-- START Records to use --

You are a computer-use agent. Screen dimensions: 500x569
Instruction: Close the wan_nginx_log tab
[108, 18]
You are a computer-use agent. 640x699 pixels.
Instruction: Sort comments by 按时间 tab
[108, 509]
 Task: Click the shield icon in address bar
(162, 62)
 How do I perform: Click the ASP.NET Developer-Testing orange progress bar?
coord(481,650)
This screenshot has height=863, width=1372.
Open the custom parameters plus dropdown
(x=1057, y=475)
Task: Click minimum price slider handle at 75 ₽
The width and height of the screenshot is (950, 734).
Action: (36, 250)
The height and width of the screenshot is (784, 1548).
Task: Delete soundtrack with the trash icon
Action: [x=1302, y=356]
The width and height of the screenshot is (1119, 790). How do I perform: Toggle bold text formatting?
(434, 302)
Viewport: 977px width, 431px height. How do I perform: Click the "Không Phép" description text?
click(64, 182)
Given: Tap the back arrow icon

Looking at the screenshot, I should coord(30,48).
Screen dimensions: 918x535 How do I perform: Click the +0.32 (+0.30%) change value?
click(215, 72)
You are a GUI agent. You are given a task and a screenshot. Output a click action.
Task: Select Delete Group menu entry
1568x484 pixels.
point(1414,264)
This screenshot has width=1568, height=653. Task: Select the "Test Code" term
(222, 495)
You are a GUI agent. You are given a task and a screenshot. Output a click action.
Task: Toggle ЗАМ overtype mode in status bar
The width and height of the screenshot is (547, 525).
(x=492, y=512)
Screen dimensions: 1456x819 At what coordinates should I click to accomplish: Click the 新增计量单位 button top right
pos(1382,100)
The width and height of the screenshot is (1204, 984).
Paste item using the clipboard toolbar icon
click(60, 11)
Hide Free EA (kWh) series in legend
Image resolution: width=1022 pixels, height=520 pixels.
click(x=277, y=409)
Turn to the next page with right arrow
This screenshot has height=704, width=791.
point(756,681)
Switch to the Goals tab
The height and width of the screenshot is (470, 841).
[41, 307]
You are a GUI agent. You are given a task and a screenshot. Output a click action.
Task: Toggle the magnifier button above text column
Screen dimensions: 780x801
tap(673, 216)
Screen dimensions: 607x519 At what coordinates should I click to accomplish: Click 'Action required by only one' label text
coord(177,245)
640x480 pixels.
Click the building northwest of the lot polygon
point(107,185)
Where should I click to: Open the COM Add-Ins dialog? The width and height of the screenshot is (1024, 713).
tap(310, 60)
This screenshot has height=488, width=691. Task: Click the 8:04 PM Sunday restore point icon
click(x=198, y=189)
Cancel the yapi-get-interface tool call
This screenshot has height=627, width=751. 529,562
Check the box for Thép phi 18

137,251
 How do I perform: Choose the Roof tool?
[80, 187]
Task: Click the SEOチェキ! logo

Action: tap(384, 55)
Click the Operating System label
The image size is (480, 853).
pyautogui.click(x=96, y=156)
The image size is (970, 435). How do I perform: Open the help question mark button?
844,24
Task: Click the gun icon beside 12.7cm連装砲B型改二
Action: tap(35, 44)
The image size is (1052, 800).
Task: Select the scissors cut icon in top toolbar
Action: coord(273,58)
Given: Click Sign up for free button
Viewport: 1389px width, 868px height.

-- END Records to use --

▸ Goal: Pull out each line of the listing above that contains the string "perform".

▸ Reply to the exercise:
 How do I perform: Click the ASP.NET Developer-Testing orange progress bar?
The width and height of the screenshot is (1119, 790). How do I perform: Toggle bold text formatting?
Viewport: 977px width, 431px height. How do I perform: Click the "Không Phép" description text?
Screen dimensions: 918x535 How do I perform: Click the +0.32 (+0.30%) change value?
 How do I perform: Choose the Roof tool?
The image size is (970, 435). How do I perform: Open the help question mark button?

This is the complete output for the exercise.